A essere premiata è stata la fotografia che ha rappresentato il contatto con la terra. Siamo anche figli di questa madre e talvolta lo dimentichiamo. Si chiama "Terrestre" l'opera dell'artista italo-senegalese Binta Diaw che ha partecipato a un progetto di Conai, Consorzio nazionale imballaggi a cura di Spazio Taverna fondato da Ludovico Pratesi e Marco Bassan. L'iniziativa è Arte Circolare e per il quarto anno trova casa alla Triennale. Fino al 6 gennaio si potranno ammirare le opere dei dieci artisti under 35 che hanno partecipato al Premio: partendo dai temi del riciclo e della tutela ambientale ci mostrano come dagli scarti e dalle fragilità del presente possano nascere nuove visioni del mondo.
La vincitrice, Binta Diaw, ha conquistato il premio con questa motivazione: "L'opera fotografica riflette sul legame circolare tra l'essere umano e la terra: il corpo dell'artista, fotografato come se emergesse dal suolo, rende visibile questa relazione. In un bianco e nero essenziale, questa posa sacrale, diventa un invito a riscoprire con cura il nostro rapporto di sopravvivenza reciproca con la natura". Alla mostra sono esposti i lavori di: Giovanni Chiamenti (Verona, 1992), Valerio D'Angelo (Roma, 1993), Binta Diaw (Milano, 1995), Bekhbaatar Enkhtur (Ulaanbaatar, 1994), Giulia Mangoni (Isola del Liri, 1991), Ginevra Petrozzi (Roma, 1997), Agnes Questionmark (Roma, 1995), Matilde Sambo (Venezia, 1993), Luca Staccioli (Imperia, 1988), Wang Yuxiang (Anhui, 1997). Gli artisti riflettono da tempo sulle questioni ambientali più urgenti, portando all'attenzione del pubblico le sfide da affrontare per uno sviluppo sostenibile, sfide che oggi chiedono sia consapevolezza sia nuove forme di immaginazione.

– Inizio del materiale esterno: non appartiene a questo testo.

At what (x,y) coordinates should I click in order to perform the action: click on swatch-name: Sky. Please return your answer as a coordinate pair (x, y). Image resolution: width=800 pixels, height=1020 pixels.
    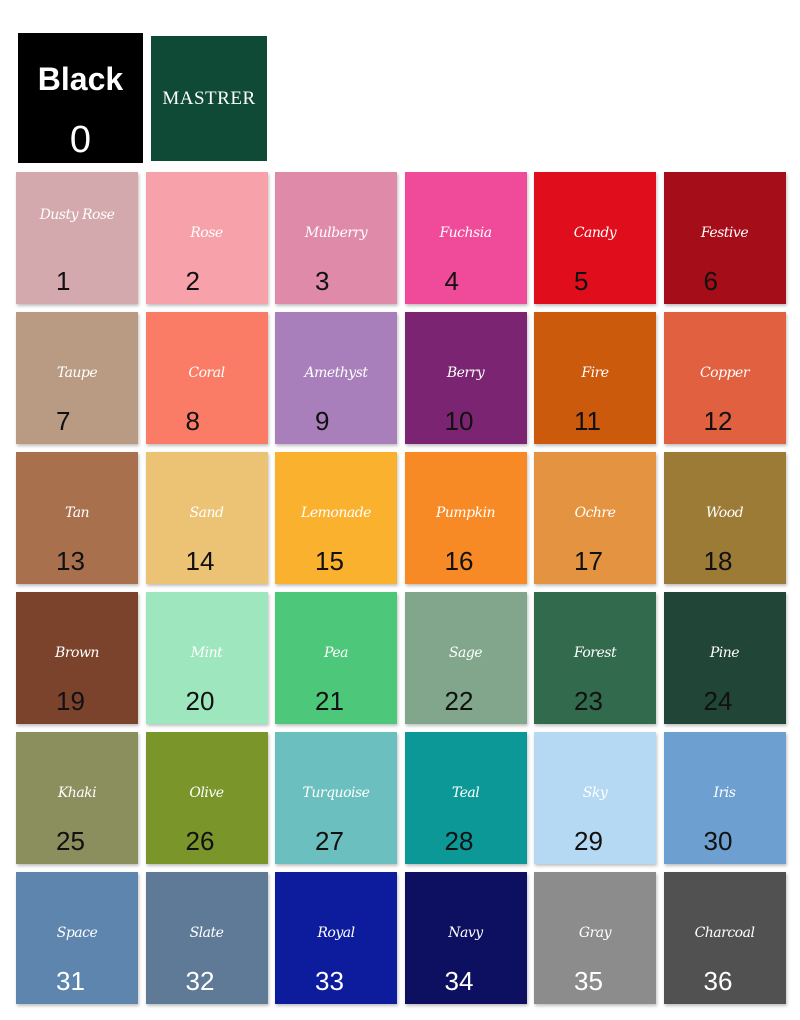
    Looking at the image, I should click on (595, 793).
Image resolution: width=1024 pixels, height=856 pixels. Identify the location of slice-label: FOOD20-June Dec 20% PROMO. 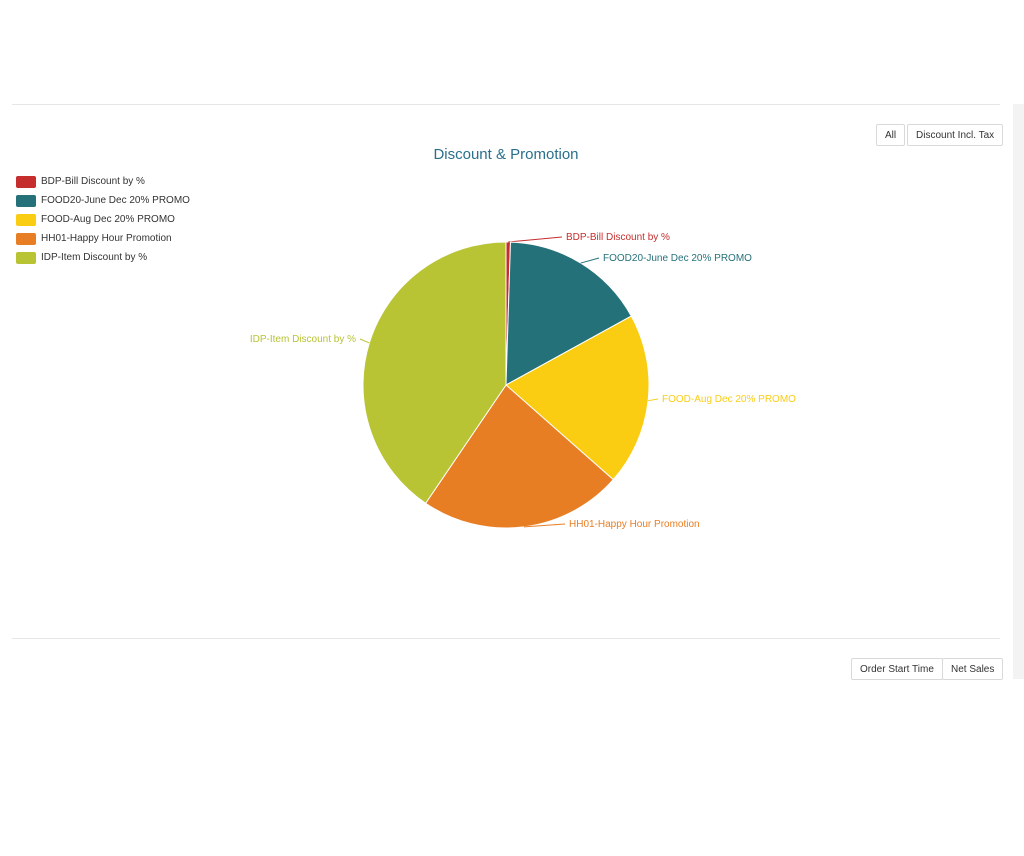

Ogni opera è realizzata con tecnica diversa, con un'attenzione per la dimensione simbolica, intesa come visione aperta verso un mondo futuribile complesso ma ricco di stimoli. Giovanni Chiamenti esplora il dialogo tra storia geologica e futuro antropico, dove l'impatto umano trasforma i processi naturali di fossilizzazione, mentre il quadro di Giulia Mangoni celebra la circolarità dello sguardo, dove idee e parole si incrociano e si riciclano.

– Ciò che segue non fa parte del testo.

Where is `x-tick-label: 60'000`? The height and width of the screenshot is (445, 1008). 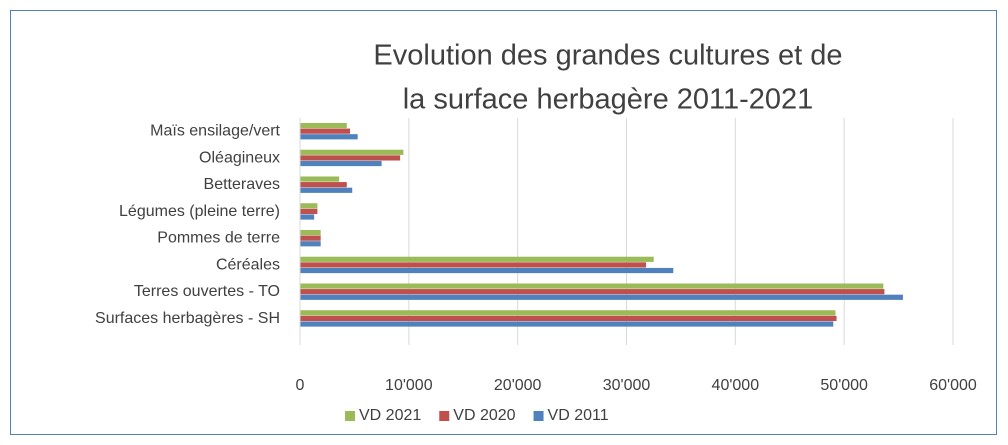 x-tick-label: 60'000 is located at coordinates (953, 386).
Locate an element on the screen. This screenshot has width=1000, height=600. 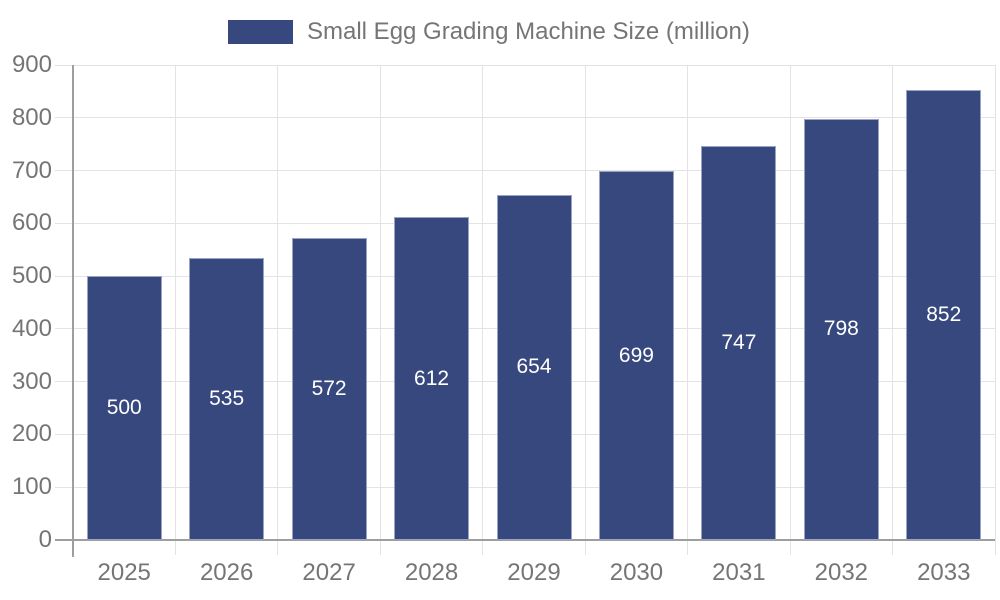
bar-2027 is located at coordinates (329, 389).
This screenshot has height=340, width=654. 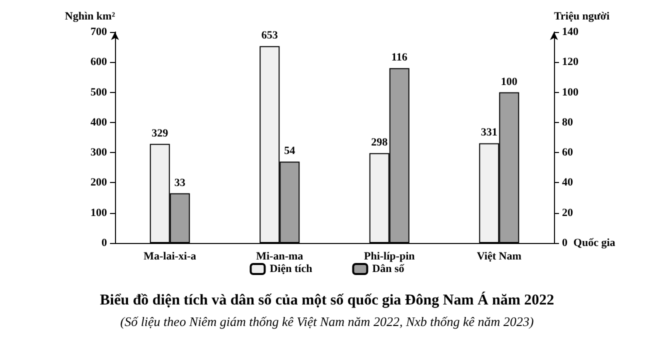 I want to click on data-label: 331, so click(x=489, y=132).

Le opere di Bekhbaatar Enkhtur suggeriscono un movimento continuo tra pieno e vuoto e ogni traccia genera la successiva in un flusso senza interruzioni. Wang Yuxiang rigenera materiali di scarto in organismi luminosi, custodendo la memoria della natura e riflettendo sulla possibilità di continuità tra ciò che nasce, si consuma e si trasforma.